> [Given instruction] Give every line of the listing below as a JSON list of strings, one string per line, and omit the blank lines.

··· Source data

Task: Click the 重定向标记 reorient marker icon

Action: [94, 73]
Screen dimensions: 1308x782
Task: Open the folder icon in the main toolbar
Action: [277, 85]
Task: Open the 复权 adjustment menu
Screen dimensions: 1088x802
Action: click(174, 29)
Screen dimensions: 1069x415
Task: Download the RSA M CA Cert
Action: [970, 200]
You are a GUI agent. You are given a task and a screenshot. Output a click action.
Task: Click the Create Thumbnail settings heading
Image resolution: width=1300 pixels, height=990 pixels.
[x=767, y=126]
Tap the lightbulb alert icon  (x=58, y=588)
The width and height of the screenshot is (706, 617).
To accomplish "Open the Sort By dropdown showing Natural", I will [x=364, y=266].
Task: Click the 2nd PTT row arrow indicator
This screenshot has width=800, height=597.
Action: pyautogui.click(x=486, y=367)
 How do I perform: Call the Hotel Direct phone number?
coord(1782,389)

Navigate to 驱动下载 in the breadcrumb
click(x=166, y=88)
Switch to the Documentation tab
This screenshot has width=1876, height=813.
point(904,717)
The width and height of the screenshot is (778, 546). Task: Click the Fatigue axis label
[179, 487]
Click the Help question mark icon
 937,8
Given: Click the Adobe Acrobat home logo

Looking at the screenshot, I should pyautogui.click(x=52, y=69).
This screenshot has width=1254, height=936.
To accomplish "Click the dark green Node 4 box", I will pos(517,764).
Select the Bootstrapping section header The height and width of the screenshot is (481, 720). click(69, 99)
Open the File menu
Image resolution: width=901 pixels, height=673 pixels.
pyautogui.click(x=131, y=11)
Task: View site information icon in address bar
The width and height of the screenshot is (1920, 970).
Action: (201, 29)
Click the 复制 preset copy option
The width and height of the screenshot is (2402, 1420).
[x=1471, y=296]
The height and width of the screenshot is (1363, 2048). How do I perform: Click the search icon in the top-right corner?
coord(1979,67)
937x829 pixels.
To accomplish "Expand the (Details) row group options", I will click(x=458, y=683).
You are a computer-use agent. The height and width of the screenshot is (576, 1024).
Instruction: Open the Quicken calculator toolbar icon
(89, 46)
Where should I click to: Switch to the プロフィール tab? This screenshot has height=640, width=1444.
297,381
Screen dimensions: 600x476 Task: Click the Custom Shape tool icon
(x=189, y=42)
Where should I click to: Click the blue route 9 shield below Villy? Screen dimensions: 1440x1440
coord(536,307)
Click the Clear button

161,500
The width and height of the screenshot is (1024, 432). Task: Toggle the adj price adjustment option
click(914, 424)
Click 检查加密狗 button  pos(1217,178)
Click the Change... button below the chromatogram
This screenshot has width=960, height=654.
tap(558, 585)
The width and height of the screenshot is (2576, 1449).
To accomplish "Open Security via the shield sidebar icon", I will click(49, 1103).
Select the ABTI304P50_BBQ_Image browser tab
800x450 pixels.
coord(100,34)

······

> [Response]
[
  "Task: Click the 重定向标记 reorient marker icon",
  "Action: [94, 73]",
  "Screen dimensions: 1308x782",
  "Task: Open the folder icon in the main toolbar",
  "Action: [277, 85]",
  "Task: Open the 复权 adjustment menu",
  "Screen dimensions: 1088x802",
  "Action: click(174, 29)",
  "Screen dimensions: 1069x415",
  "Task: Download the RSA M CA Cert",
  "Action: [970, 200]",
  "You are a GUI agent. You are given a task and a screenshot. Output a click action.",
  "Task: Click the Create Thumbnail settings heading",
  "Image resolution: width=1300 pixels, height=990 pixels.",
  "[x=767, y=126]",
  "Tap the lightbulb alert icon  (x=58, y=588)",
  "The width and height of the screenshot is (706, 617).",
  "To accomplish \"Open the Sort By dropdown showing Natural\", I will [x=364, y=266].",
  "Task: Click the 2nd PTT row arrow indicator",
  "This screenshot has width=800, height=597.",
  "Action: pyautogui.click(x=486, y=367)",
  " How do I perform: Call the Hotel Direct phone number?",
  "coord(1782,389)",
  "Navigate to 驱动下载 in the breadcrumb",
  "click(x=166, y=88)",
  "Switch to the Documentation tab",
  "This screenshot has width=1876, height=813.",
  "point(904,717)",
  "The width and height of the screenshot is (778, 546). Task: Click the Fatigue axis label",
  "[179, 487]",
  "Click the Help question mark icon",
  " 937,8",
  "Given: Click the Adobe Acrobat home logo",
  "Looking at the screenshot, I should pyautogui.click(x=52, y=69).",
  "This screenshot has width=1254, height=936.",
  "To accomplish \"Click the dark green Node 4 box\", I will pos(517,764).",
  "Select the Bootstrapping section header The height and width of the screenshot is (481, 720). click(69, 99)",
  "Open the File menu",
  "Image resolution: width=901 pixels, height=673 pixels.",
  "pyautogui.click(x=131, y=11)",
  "Task: View site information icon in address bar",
  "The width and height of the screenshot is (1920, 970).",
  "Action: (201, 29)",
  "Click the 复制 preset copy option",
  "The width and height of the screenshot is (2402, 1420).",
  "[x=1471, y=296]",
  "The height and width of the screenshot is (1363, 2048). How do I perform: Click the search icon in the top-right corner?",
  "coord(1979,67)",
  "937x829 pixels.",
  "To accomplish \"Expand the (Details) row group options\", I will click(x=458, y=683).",
  "You are a computer-use agent. The height and width of the screenshot is (576, 1024).",
  "Instruction: Open the Quicken calculator toolbar icon",
  "(89, 46)",
  "Where should I click to: Switch to the プロフィール tab? This screenshot has height=640, width=1444.",
  "297,381",
  "Screen dimensions: 600x476 Task: Click the Custom Shape tool icon",
  "(x=189, y=42)",
  "Where should I click to: Click the blue route 9 shield below Villy? Screen dimensions: 1440x1440",
  "coord(536,307)",
  "Click the Clear button",
  "161,500",
  "The width and height of the screenshot is (1024, 432). Task: Toggle the adj price adjustment option",
  "click(914, 424)",
  "Click 检查加密狗 button  pos(1217,178)",
  "Click the Change... button below the chromatogram",
  "This screenshot has width=960, height=654.",
  "tap(558, 585)",
  "The width and height of the screenshot is (2576, 1449).",
  "To accomplish \"Open Security via the shield sidebar icon\", I will click(49, 1103).",
  "Select the ABTI304P50_BBQ_Image browser tab",
  "800x450 pixels.",
  "coord(100,34)"
]